Working Money: With Trading Systems, Patience Pays Off by D. W. Pendergast Jr.
It’s been said that most traders will abandon an otherwise sound mechanical trading system after only three consecutive losing trades. Those who subscribe to such faulty reasoning usually miss out on the large gains available once the system finally begins to pull out of ordinary drawdown periods.
You’ve finally done it. The trading system you’ve purchased or leased (or subscribed to) is ready to be deployed in your trading account. You already know all the key statistics in the system’s backtested and/or historical trade results, including maximum peak-to-valley drawdown, profit factor, average profit per trade, and number of consecutive winning and losing trades, among others. Your futures margin account has more than three times the cash value of the maximum historical peak-to-valley intratrade drawdown, and you feel very comfortable working toward the goal of successful trading with such a system.

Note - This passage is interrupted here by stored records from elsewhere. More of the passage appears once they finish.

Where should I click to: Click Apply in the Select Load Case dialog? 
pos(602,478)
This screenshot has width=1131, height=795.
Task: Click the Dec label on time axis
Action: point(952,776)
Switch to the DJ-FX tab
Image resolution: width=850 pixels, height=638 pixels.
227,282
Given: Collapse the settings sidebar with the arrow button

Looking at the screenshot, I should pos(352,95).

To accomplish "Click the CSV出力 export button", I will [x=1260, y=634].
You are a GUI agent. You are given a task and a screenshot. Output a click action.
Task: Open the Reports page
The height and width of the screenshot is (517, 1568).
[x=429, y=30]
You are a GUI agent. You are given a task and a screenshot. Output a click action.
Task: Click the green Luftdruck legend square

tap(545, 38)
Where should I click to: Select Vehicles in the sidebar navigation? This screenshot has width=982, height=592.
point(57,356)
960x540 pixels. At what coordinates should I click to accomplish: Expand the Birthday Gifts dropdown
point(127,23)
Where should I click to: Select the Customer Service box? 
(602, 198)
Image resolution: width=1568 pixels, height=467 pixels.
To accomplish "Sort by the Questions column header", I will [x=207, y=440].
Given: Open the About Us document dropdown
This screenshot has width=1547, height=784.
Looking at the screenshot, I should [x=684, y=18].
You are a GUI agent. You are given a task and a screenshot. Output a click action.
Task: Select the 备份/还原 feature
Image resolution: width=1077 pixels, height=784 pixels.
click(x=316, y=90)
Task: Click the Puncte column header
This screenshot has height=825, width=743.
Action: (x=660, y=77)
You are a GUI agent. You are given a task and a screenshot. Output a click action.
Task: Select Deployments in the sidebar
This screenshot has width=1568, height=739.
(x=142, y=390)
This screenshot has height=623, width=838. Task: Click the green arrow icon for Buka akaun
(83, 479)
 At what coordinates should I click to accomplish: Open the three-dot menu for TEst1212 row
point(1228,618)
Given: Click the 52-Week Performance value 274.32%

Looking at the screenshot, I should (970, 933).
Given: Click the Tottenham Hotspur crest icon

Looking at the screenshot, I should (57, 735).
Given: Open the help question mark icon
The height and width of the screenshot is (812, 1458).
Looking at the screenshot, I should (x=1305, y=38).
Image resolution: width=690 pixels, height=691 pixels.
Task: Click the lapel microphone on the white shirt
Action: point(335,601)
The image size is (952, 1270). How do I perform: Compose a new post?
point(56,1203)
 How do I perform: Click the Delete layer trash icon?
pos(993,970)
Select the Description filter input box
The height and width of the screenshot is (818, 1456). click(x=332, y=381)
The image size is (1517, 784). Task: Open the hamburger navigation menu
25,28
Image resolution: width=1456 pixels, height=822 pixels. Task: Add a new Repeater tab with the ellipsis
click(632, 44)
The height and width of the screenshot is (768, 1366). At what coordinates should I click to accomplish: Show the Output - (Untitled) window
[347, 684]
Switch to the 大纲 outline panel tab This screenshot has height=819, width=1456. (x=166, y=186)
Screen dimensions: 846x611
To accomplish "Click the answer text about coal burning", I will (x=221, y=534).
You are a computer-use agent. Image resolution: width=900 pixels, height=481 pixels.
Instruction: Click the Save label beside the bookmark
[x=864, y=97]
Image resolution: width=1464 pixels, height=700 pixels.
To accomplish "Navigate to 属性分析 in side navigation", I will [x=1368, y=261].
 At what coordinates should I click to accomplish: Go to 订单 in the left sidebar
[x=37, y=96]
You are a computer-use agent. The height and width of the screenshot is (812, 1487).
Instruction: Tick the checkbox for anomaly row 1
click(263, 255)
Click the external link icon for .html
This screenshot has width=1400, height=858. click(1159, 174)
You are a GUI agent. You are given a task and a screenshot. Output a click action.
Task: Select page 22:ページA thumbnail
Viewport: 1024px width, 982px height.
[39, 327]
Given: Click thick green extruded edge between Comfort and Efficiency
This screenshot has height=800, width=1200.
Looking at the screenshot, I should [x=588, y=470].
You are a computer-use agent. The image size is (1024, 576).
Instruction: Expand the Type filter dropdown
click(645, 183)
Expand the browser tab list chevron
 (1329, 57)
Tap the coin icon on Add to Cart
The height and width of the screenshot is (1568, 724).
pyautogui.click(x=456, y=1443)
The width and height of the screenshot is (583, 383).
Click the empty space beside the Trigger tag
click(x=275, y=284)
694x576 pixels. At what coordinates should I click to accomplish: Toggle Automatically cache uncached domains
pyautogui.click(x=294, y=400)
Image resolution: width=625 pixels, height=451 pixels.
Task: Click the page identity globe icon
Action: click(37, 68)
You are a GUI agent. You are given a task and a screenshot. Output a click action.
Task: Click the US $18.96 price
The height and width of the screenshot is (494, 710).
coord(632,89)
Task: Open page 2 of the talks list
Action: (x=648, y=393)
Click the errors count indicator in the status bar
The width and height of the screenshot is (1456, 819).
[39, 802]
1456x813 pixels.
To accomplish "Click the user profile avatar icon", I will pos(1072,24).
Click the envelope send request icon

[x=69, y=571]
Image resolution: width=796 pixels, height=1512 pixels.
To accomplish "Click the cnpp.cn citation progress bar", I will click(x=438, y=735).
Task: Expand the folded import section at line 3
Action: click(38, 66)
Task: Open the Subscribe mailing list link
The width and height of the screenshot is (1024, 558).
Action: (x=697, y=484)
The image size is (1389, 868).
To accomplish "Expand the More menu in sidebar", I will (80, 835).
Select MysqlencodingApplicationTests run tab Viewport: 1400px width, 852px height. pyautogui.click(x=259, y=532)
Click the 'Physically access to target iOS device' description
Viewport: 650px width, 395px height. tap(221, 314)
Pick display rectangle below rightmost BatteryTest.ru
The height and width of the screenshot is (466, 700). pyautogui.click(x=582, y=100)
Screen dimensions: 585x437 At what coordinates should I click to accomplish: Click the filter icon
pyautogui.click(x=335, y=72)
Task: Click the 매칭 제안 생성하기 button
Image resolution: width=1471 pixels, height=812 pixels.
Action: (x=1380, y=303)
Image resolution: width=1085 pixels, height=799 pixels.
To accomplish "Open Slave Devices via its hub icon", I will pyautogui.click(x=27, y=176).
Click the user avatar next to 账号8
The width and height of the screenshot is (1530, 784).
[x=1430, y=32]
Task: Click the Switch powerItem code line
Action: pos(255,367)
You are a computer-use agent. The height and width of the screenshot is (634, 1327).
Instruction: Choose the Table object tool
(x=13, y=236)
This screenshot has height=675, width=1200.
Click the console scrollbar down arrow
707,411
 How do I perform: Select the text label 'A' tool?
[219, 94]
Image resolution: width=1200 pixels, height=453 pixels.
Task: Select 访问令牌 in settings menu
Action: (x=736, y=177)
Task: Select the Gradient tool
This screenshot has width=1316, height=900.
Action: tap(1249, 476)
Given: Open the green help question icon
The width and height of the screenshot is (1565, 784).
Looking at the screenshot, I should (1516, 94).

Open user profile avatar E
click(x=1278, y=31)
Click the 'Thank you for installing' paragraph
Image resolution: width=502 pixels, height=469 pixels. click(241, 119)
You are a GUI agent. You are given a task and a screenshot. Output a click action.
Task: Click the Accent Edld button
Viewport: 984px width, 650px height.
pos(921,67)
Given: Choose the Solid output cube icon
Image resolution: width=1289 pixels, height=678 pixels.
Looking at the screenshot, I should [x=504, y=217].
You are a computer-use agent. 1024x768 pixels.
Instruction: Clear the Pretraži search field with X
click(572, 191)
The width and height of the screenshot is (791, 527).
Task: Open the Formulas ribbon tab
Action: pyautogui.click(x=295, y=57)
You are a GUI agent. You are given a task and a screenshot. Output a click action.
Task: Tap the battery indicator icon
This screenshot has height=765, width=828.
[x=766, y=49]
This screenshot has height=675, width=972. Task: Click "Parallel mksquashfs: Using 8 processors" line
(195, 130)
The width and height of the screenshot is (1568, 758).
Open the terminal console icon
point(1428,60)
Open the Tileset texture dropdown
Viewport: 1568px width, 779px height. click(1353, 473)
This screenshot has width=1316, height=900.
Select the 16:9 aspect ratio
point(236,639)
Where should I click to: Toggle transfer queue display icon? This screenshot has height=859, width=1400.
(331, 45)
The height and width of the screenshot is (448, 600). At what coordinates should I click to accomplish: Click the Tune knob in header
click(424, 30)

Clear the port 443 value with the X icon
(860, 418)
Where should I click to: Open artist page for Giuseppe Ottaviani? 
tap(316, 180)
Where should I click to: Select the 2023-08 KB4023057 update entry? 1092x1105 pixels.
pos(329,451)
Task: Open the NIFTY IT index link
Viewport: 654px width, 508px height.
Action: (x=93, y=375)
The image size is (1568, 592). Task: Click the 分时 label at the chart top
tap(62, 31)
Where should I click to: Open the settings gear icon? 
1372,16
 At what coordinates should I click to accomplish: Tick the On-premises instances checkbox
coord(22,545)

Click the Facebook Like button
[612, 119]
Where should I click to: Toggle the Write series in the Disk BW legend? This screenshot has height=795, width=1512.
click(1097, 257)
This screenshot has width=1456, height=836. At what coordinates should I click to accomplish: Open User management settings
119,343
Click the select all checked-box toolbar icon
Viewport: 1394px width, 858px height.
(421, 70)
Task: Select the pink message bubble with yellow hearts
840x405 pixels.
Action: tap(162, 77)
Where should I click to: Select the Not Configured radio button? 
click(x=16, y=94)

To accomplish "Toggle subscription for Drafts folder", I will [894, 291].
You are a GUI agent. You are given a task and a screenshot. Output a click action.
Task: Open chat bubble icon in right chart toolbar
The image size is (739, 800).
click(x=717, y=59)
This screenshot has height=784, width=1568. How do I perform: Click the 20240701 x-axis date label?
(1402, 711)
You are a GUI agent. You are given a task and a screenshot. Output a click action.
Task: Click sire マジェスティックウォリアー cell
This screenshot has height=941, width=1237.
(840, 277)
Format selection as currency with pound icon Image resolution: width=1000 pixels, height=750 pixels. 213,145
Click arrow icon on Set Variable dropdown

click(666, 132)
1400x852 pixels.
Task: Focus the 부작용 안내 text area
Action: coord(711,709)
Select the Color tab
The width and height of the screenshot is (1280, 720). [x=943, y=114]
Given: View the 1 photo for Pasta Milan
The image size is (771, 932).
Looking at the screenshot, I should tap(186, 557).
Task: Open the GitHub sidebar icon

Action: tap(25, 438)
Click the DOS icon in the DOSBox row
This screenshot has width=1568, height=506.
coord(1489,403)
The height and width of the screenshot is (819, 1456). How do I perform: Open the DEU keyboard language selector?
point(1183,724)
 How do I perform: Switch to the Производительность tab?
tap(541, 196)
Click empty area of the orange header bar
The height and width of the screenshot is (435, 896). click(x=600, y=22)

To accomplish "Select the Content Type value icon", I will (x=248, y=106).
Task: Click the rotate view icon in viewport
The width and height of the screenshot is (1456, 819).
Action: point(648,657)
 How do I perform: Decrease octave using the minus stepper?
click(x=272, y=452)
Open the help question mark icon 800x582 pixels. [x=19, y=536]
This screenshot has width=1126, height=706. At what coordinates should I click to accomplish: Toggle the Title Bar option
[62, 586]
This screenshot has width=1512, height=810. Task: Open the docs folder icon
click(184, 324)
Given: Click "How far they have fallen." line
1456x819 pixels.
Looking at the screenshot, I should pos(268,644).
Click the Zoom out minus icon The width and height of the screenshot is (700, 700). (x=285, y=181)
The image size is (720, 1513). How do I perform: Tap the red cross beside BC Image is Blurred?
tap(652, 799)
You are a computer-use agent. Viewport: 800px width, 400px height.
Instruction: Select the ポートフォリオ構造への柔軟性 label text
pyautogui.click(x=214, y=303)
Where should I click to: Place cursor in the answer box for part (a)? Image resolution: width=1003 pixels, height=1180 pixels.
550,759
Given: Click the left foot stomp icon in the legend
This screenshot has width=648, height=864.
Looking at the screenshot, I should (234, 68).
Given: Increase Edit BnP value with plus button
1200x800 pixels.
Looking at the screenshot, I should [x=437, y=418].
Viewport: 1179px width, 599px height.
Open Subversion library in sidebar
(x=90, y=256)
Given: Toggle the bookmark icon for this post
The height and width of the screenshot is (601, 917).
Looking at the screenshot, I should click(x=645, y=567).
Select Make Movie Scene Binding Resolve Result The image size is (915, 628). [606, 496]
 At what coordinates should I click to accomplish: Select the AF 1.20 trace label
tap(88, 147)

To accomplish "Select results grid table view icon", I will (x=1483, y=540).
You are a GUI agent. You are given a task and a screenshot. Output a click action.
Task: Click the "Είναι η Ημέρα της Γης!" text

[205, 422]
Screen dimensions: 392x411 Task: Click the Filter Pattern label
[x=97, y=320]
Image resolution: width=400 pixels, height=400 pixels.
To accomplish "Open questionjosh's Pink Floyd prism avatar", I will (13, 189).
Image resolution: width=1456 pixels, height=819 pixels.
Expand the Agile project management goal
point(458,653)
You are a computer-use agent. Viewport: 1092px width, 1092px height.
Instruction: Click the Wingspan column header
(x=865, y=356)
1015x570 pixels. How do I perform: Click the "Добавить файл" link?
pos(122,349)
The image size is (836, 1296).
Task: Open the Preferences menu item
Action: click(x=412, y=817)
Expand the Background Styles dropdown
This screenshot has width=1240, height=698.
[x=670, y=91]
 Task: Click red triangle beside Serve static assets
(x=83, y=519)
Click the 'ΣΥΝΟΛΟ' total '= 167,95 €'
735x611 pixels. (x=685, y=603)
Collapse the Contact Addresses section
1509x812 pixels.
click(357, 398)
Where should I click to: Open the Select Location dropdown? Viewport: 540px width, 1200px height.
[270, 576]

Even better, you’ve already traded the system’s signals in a real-time simulator and were able to tough it out through a series of minor drawdowns.
As you place your first live trade with the system, you smile and say out loud, “What could possibly go wrong? I’ve considered all of the possible contingencies, haven’t I?”
FAMOUS LAST WORDS
The first trade goes okay; you make a few hundred dollars with only a minor intratrade drawdown between initial entry and final stopout. Another trade breaks even. Then a third signal — and another winner. At the end of the trading day you’re up by $275 and are feeling pretty darn proud of yourself. You look at the equity curve of the past year’s backtested results and note that it’s been more than a month since this intraday emini stock index trading system has had more than a $500 closed equity drawdown, but you don’t fret much about that. After all, you say, “The system is in a really good groove and things should continue as they are for some time to come, shouldn’t they?”